Stored records
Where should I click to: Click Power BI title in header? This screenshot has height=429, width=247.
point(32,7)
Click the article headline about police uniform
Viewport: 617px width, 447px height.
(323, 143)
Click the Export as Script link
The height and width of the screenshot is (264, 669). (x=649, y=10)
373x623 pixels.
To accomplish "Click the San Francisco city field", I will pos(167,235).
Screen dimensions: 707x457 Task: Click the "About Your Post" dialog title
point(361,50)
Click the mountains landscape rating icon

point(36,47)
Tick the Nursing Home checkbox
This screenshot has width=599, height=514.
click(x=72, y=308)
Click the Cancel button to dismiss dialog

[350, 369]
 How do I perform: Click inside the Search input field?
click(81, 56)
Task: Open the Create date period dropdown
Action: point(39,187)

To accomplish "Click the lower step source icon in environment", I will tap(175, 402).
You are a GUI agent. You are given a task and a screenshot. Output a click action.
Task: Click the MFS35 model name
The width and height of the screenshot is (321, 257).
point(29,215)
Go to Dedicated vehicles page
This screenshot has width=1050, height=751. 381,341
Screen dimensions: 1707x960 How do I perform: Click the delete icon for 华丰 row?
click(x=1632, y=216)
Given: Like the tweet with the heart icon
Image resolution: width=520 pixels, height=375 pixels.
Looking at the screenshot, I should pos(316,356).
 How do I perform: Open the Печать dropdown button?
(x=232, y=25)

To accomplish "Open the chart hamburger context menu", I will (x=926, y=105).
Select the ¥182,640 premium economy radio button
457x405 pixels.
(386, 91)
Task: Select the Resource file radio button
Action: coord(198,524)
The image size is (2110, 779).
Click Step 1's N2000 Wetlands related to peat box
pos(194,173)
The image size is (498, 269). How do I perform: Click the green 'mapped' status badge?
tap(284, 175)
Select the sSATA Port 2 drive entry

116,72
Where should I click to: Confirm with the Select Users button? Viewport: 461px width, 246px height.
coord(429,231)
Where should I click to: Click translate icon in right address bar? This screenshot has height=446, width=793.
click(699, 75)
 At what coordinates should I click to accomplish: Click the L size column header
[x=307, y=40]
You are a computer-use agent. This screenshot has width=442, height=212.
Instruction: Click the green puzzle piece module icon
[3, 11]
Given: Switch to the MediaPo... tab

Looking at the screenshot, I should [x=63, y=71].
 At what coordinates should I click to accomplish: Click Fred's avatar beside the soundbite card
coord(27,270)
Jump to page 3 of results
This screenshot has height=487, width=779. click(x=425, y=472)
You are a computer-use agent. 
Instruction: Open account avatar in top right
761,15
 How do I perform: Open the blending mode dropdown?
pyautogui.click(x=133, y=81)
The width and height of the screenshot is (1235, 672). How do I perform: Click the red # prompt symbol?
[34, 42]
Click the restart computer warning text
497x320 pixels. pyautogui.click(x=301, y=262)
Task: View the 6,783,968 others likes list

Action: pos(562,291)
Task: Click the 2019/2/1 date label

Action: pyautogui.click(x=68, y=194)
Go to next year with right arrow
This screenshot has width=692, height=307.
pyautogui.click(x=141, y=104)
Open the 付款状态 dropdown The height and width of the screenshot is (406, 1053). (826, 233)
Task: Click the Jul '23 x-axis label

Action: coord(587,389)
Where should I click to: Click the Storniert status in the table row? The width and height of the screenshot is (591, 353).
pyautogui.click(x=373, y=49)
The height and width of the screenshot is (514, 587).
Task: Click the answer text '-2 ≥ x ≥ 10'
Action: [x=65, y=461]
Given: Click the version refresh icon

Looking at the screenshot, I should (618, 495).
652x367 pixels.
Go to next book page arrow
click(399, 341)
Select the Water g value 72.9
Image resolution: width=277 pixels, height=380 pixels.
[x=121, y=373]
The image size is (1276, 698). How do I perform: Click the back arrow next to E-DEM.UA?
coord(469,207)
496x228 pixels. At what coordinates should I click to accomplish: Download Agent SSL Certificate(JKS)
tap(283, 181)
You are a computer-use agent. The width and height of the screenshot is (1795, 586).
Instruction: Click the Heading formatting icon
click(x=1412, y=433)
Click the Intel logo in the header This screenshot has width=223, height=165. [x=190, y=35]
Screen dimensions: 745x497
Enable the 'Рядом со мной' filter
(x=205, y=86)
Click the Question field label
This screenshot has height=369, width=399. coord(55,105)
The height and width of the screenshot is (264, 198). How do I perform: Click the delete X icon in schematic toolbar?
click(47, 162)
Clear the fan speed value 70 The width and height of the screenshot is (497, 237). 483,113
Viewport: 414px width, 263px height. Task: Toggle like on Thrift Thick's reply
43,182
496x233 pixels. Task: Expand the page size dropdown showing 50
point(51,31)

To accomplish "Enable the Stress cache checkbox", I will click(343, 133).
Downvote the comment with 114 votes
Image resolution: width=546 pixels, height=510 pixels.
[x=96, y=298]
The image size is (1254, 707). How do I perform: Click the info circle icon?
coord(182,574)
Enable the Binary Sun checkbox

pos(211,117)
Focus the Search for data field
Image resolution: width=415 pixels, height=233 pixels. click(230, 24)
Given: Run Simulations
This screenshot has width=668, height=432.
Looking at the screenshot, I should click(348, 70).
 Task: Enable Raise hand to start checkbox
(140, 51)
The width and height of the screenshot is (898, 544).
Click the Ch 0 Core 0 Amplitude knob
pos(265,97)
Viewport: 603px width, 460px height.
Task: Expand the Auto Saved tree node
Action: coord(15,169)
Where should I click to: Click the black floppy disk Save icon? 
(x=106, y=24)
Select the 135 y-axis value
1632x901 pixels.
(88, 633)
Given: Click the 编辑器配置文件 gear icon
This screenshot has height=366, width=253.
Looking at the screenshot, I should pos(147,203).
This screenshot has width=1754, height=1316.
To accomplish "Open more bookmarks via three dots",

■ WORK ORDER
The entries are to be transcribed exactly, each line in full.

■ EXPECTED ANSWER
Where should I click to: Click Power BI title in header? This screenshot has height=429, width=247.
point(32,7)
Click the article headline about police uniform
Viewport: 617px width, 447px height.
(323, 143)
Click the Export as Script link
The height and width of the screenshot is (264, 669). (x=649, y=10)
373x623 pixels.
To accomplish "Click the San Francisco city field", I will pos(167,235).
Screen dimensions: 707x457 Task: Click the "About Your Post" dialog title
point(361,50)
Click the mountains landscape rating icon

point(36,47)
Tick the Nursing Home checkbox
This screenshot has width=599, height=514.
click(x=72, y=308)
Click the Cancel button to dismiss dialog

[350, 369]
 How do I perform: Click inside the Search input field?
click(81, 56)
Task: Open the Create date period dropdown
Action: point(39,187)

To accomplish "Click the lower step source icon in environment", I will tap(175, 402).
You are a GUI agent. You are given a task and a screenshot. Output a click action.
Task: Click the MFS35 model name
The width and height of the screenshot is (321, 257).
point(29,215)
Go to Dedicated vehicles page
This screenshot has width=1050, height=751. 381,341
Screen dimensions: 1707x960 How do I perform: Click the delete icon for 华丰 row?
click(x=1632, y=216)
Given: Like the tweet with the heart icon
Image resolution: width=520 pixels, height=375 pixels.
Looking at the screenshot, I should pos(316,356).
 How do I perform: Open the Печать dropdown button?
(x=232, y=25)

To accomplish "Open the chart hamburger context menu", I will (x=926, y=105).
Select the ¥182,640 premium economy radio button
457x405 pixels.
(386, 91)
Task: Select the Resource file radio button
Action: coord(198,524)
The image size is (2110, 779).
Click Step 1's N2000 Wetlands related to peat box
pos(194,173)
The image size is (498, 269). How do I perform: Click the green 'mapped' status badge?
tap(284, 175)
Select the sSATA Port 2 drive entry

116,72
Where should I click to: Confirm with the Select Users button? Viewport: 461px width, 246px height.
coord(429,231)
Where should I click to: Click translate icon in right address bar? This screenshot has height=446, width=793.
click(699, 75)
 At what coordinates should I click to accomplish: Click the L size column header
[x=307, y=40]
You are a computer-use agent. This screenshot has width=442, height=212.
Instruction: Click the green puzzle piece module icon
[3, 11]
Given: Switch to the MediaPo... tab

Looking at the screenshot, I should [x=63, y=71].
 At what coordinates should I click to accomplish: Click Fred's avatar beside the soundbite card
coord(27,270)
Jump to page 3 of results
This screenshot has height=487, width=779. click(x=425, y=472)
You are a computer-use agent. 
Instruction: Open account avatar in top right
761,15
 How do I perform: Open the blending mode dropdown?
pyautogui.click(x=133, y=81)
The width and height of the screenshot is (1235, 672). How do I perform: Click the red # prompt symbol?
[34, 42]
Click the restart computer warning text
497x320 pixels. pyautogui.click(x=301, y=262)
Task: View the 6,783,968 others likes list

Action: pos(562,291)
Task: Click the 2019/2/1 date label

Action: pyautogui.click(x=68, y=194)
Go to next year with right arrow
This screenshot has width=692, height=307.
pyautogui.click(x=141, y=104)
Open the 付款状态 dropdown The height and width of the screenshot is (406, 1053). (826, 233)
Task: Click the Jul '23 x-axis label

Action: coord(587,389)
Where should I click to: Click the Storniert status in the table row? The width and height of the screenshot is (591, 353).
pyautogui.click(x=373, y=49)
The height and width of the screenshot is (514, 587).
Task: Click the answer text '-2 ≥ x ≥ 10'
Action: [x=65, y=461]
Given: Click the version refresh icon

Looking at the screenshot, I should (618, 495).
652x367 pixels.
Go to next book page arrow
click(399, 341)
Select the Water g value 72.9
Image resolution: width=277 pixels, height=380 pixels.
[x=121, y=373]
The image size is (1276, 698). How do I perform: Click the back arrow next to E-DEM.UA?
coord(469,207)
496x228 pixels. At what coordinates should I click to accomplish: Download Agent SSL Certificate(JKS)
tap(283, 181)
You are a computer-use agent. The width and height of the screenshot is (1795, 586).
Instruction: Click the Heading formatting icon
click(x=1412, y=433)
Click the Intel logo in the header This screenshot has width=223, height=165. [x=190, y=35]
Screen dimensions: 745x497
Enable the 'Рядом со мной' filter
(x=205, y=86)
Click the Question field label
This screenshot has height=369, width=399. coord(55,105)
The height and width of the screenshot is (264, 198). How do I perform: Click the delete X icon in schematic toolbar?
click(47, 162)
Clear the fan speed value 70 The width and height of the screenshot is (497, 237). 483,113
Viewport: 414px width, 263px height. Task: Toggle like on Thrift Thick's reply
43,182
496x233 pixels. Task: Expand the page size dropdown showing 50
point(51,31)

To accomplish "Enable the Stress cache checkbox", I will click(343, 133).
Downvote the comment with 114 votes
Image resolution: width=546 pixels, height=510 pixels.
[x=96, y=298]
The image size is (1254, 707). How do I perform: Click the info circle icon?
coord(182,574)
Enable the Binary Sun checkbox

pos(211,117)
Focus the Search for data field
Image resolution: width=415 pixels, height=233 pixels. click(230, 24)
Given: Run Simulations
This screenshot has width=668, height=432.
Looking at the screenshot, I should click(348, 70).
 Task: Enable Raise hand to start checkbox
(140, 51)
The width and height of the screenshot is (898, 544).
Click the Ch 0 Core 0 Amplitude knob
pos(265,97)
Viewport: 603px width, 460px height.
Task: Expand the Auto Saved tree node
Action: coord(15,169)
Where should I click to: Click the black floppy disk Save icon? 
(x=106, y=24)
Select the 135 y-axis value
1632x901 pixels.
(88, 633)
Given: Click the 编辑器配置文件 gear icon
This screenshot has height=366, width=253.
Looking at the screenshot, I should pos(147,203).
This screenshot has width=1754, height=1316.
To accomplish "Open more bookmarks via three dots",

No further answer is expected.